Understand the mandatory role of the Employer Identification Number (EIN) under HIPAA for standardizing electronic health transactions.
The Employer Identification Number (EIN) holds a specific, mandatory function within the federal framework for health information privacy and security. These regulations require standardized data formats to streamline the electronic exchange of administrative information. Clarifying the necessity and application of the EIN under these rules is important for any entity involved in electronic health transactions.
The legal foundation for requiring standardized identification numbers is found within the Administrative Simplification provisions of the Health Insurance Portability and Accountability Act (HIPAA), detailed in 45 CFR Part 162. These provisions focus on improving the efficiency and effectiveness of the healthcare system. The rules mandate the use of standard identifiers to simplify and secure the electronic exchange of administrative data. This standardization applies to covered entities, which include Health Plans, Healthcare Providers, and Healthcare Clearinghouses. The EIN is one of the required identifiers, alongside others like the National Provider Identifier (NPI) and the Health Plan Identifier (HPID).
The Employer Identification Number is a unique nine-digit number assigned by the Internal Revenue Service (IRS) primarily for tax administration. Under HIPAA, this number is repurposed to serve as the standard identifier for employers and health plan sponsors in covered transactions. Its role is to specifically identify the organization responsible for sponsoring or funding a health plan, not the individual patient or the medical professional. The EIN’s function contrasts with the National Provider Identifier (NPI), which is used to identify the individual healthcare provider or the organizational provider delivering the service. The NPI identifies who is providing the care, while the EIN identifies the entity underwriting the coverage or sponsoring the plan.

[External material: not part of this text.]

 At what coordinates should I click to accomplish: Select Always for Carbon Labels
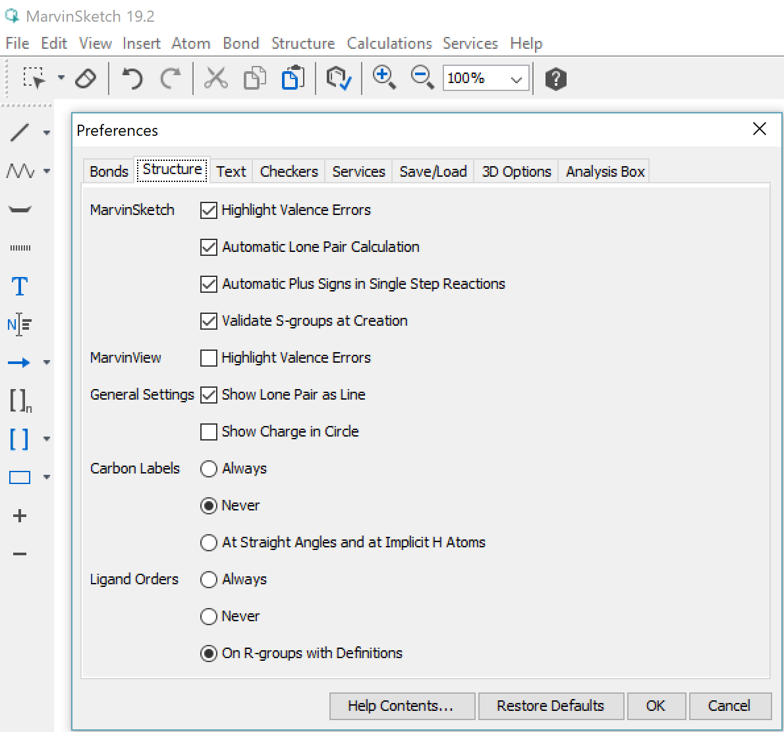(209, 468)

The EIN’s application is mandatory in specific standardized electronic transaction formats required by HIPAA. Covered entities must include the appropriate employer’s EIN in all standard transactions that require an employer identifier, as specified in 45 CFR. The EIN is essential for identifying the specific employer or plan sponsor responsible for the transaction, ensuring accurate routing and processing of administrative data. This mandatory inclusion is seen in the ASC X12 electronic data interchange standards, which govern the structure of electronic health information exchange. The EIN is used in the 834 Benefit Enrollment and Maintenance transaction and the 820 Health Plan Premium Payment transaction.

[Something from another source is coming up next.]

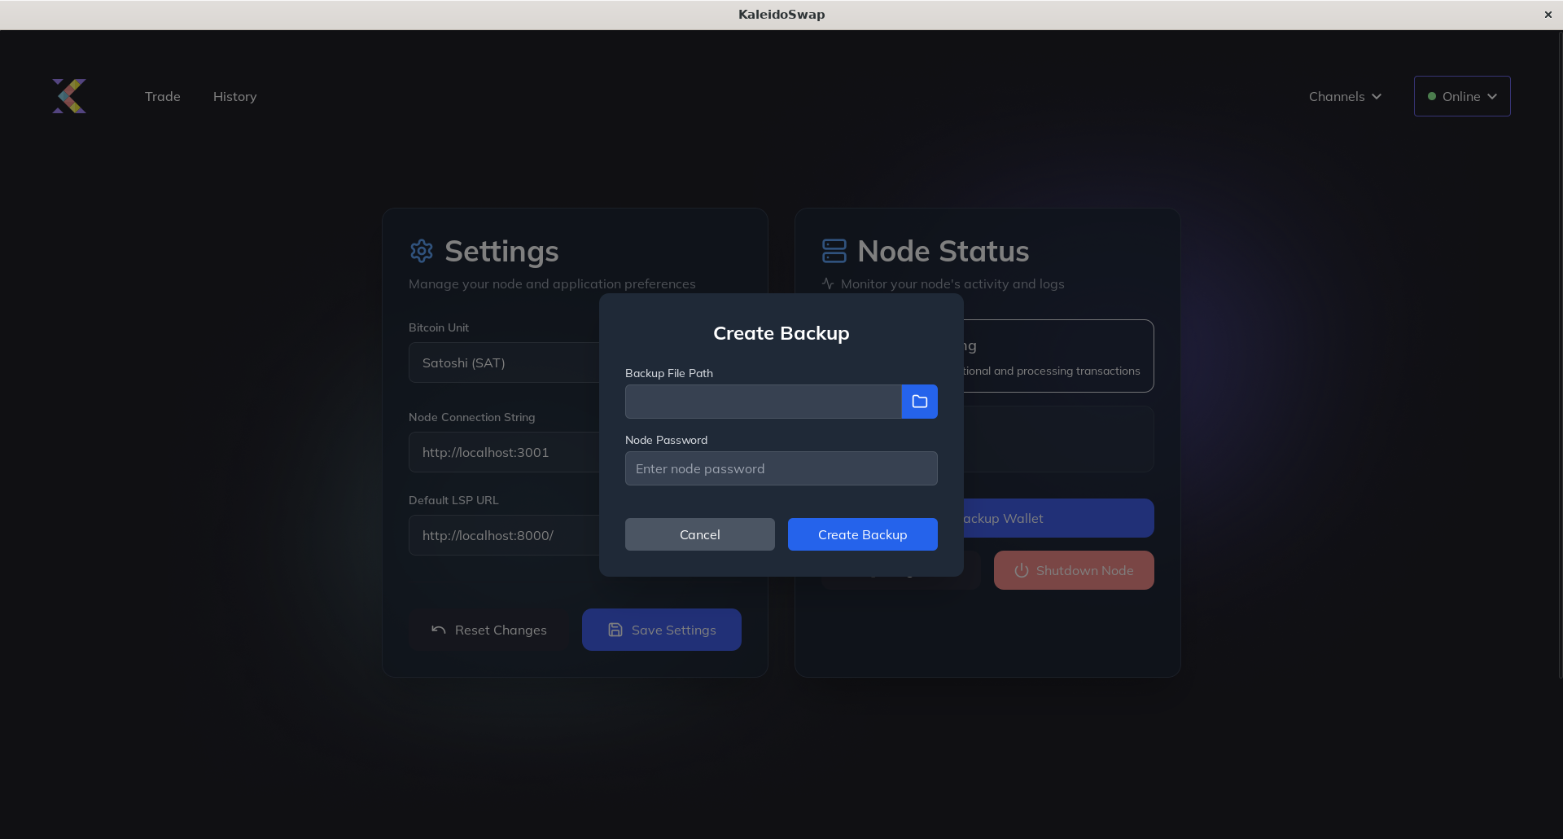The width and height of the screenshot is (1563, 839).
Task: Confirm with the Create Backup button
Action: click(862, 534)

The process for obtaining an EIN is handled exclusively through the Internal Revenue Service (IRS), as it is primarily a tax identification number. An entity must submit IRS Form SS-4, the Application for Employer Identification Number, to the IRS to secure its unique nine-digit number. The primary method for application is online, which can issue the EIN immediately, but entities may also apply via fax or mail. Once the EIN is obtained, covered entities and plan sponsors have an obligation to maintain the accuracy of the number in all systems and with all trading partners. If the entity undergoes a change in structure or ownership that necessitates a new EIN for tax purposes, the new number must be immediately incorporated into all electronic health transactions.